Photo Credit: Stefanamer
Objective assessment of comorbidities shows potential to improve prognostication and deploy interventions to reduce modifiable risk.
Cluster analysis has been applied to various disease states to provide an exploratory multivariate method for determining the prognostic value of comorbidity patterns. Although this approach has been applied to the study of COPD, the prognostic value of cluster analysis in severe COPD cases remains unclear.
To explore this knowledge gap, Thomas J.C. Ward, MD, and colleagues developed a study that assessed COPD comorbidities objectively, which can be a challenge given that most studies rely on self-reported comorbid conditions. Dr. Ward and colleagues published the findings of the study in Respiratory Medicine. “We hypothesized that cluster analysis of clinically relevant measures of comorbidity would identify groups of individuals with different patterns of comorbidity,” said Dr. Ward. “Furthermore, we hypothesized that comorbidity phenotype would predict mortality and hospital attendance better than comorbidities considered in insolation.”
Comorbidity Clusters Identified
Of the 253 patients receiving advanced COPD care and who underwent a comprehensive respiratory assessment (CRA), 203 participants (age 66 ±9 years) were identified for participation in the study (Table). Upon analysis, the study team identified four clusters: Cluster A, cardiometabolic and anemia (n=56); Cluster B, malnourished and low mood (n=84); Cluster C, obese, metabolic, and mood disturbance (n=32); and Cluster D, less comorbid (n=31). FEV1% did not differ significantly between the identified clusters.
The specific comorbidities distributed among these clusters were anemia, determined by hemoglobin (g/L); symptomatic; anxiety, determined by the Hospital Anxiety and Depression Scale (HADS); symptomatic depression, determined by HADS; cardiac dysfunction, determined by B-type natriuretic peptide (BNP); uncontrolled dyslipidemia, determined by total cholesterol (TC) and HDL; uncontrolled hypertension, determined by blood pressure; muscle wasting, determined by Skeletal Muscle Index (SMI); obesity, determined by BMI; underweight status, determined by BMI; uncontrolled prediabetes and diabetes mellitus, determined by hemoglobin A1C (HbA1C); osteoporosis, determined by T-score; renal impairment, determined by estimated glomerular filtration rate (eGFR); and vitamin D deficiency, determined by 25-OH vitamin D.
Less Predictive Value
When examined individually, the comorbidities did not predict a patient’s time to hospitalization risk. A lower risk of mortality was observed in patients with uncontrolled dyslipidemia (adjusted HR 0.50 [95 % CI 0.26–0.97]) and uncontrolled hypertension (adjusted HR 0.57 [95 % CI 0.34–0.96]).
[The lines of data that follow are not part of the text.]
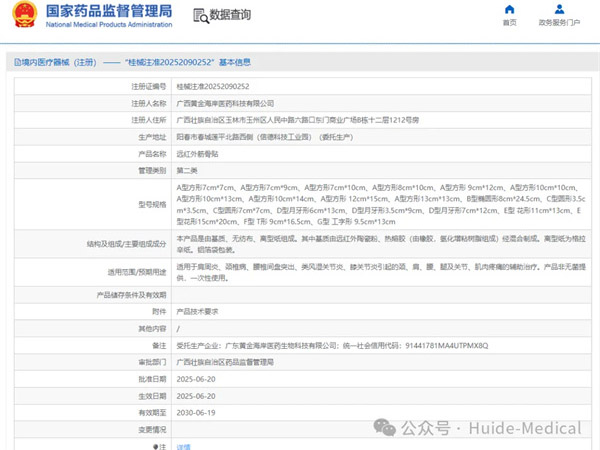Click the expiry date 2030-06-19
Viewport: 600px width, 450px height.
pos(194,410)
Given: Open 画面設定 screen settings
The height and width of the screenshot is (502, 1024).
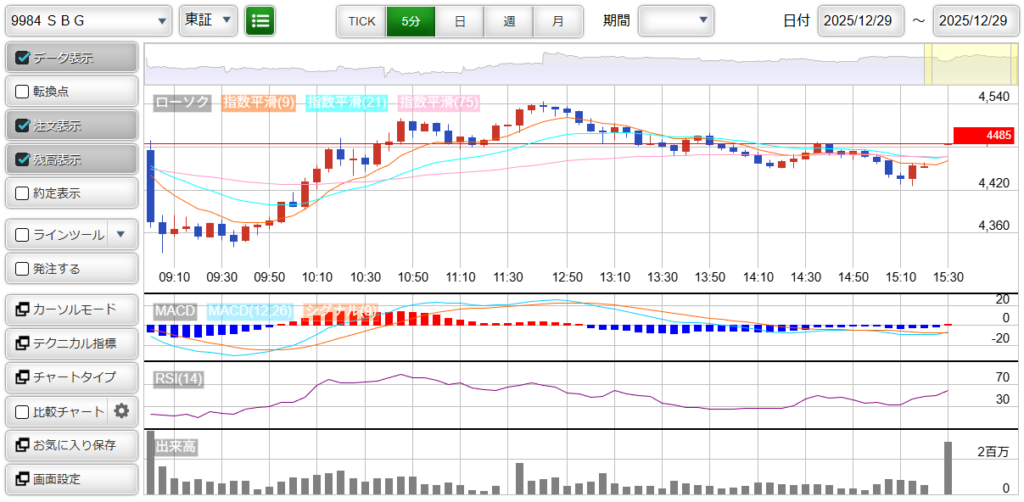Looking at the screenshot, I should pyautogui.click(x=70, y=478).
When compared, the cluster groups had a distinctive difference in mortality (P=0.001). Cluster A, for example, (HR 3.73 [95%CI 1.09–12.82] P=0.036) and Cluster B (HR 3.91 [95%CI 1.17–13.14] P=0.027), when compared with Cluster D, had a much higher risk of mortality during the time preceding study follow-up. Among the clusters, Cluster A had the highest time to hospital admission (HR 2.01 [95%CI 1.11–3.63] P=0.02). Compared to all the other clusters, Cluster C was not associated with an increased risk of death or hospitalization.
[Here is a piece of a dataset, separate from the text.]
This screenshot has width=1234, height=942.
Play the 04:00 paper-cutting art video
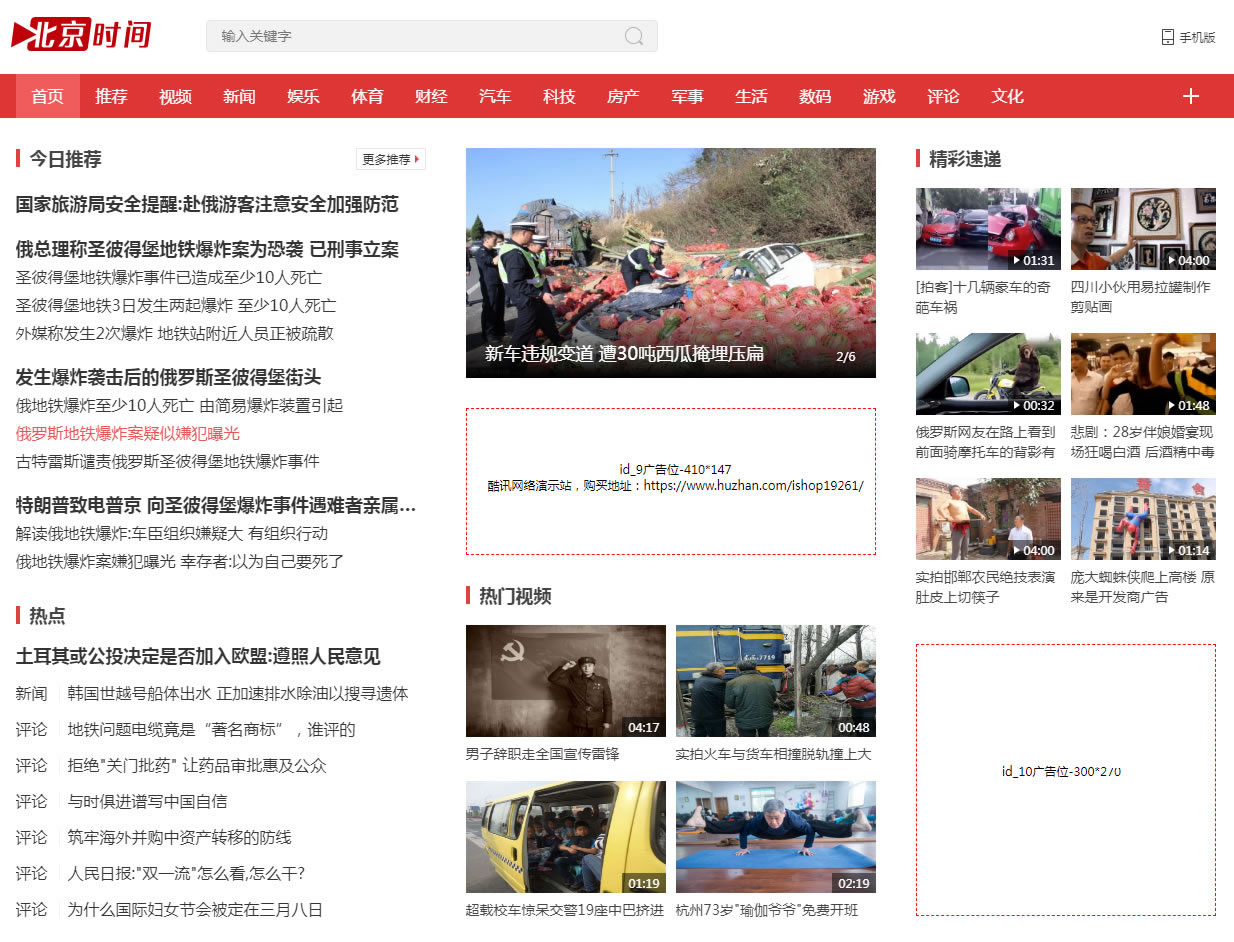1143,229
The researchers determined that patients in Cluster A were at greater risk of being hospitalized compared to Cluster D (adjusted HR 2.01 [95 % CI 1.11–3.63] P=0.02). Compared to Cluster D, Clusters B and C had no significant difference in time to hospitalization.
In terms of the number of days spent in the hospital, Cluster A had a significantly greater number of days in the hospital compared to Cluster D (adjusted IRR 2.84 [95 % CI 1.15–7.05] P=0.024). Cluster D had no significant difference for days in the hospital compared with Clusters B and C (Table).
Dr. Ward and colleagues concluded, “clustering of patients with advanced COPD into comorbidity phenotypes using widely available and established diagnostic measures of comorbidity provides better prognostic prediction than assessment of comorbidities in isolation.” In terms of applicability to practice, they wrote, “In severe disease, objective assessment of comorbidities has the potential to improve prognostication and thereby deploy interventions to reduce modifiable risk.”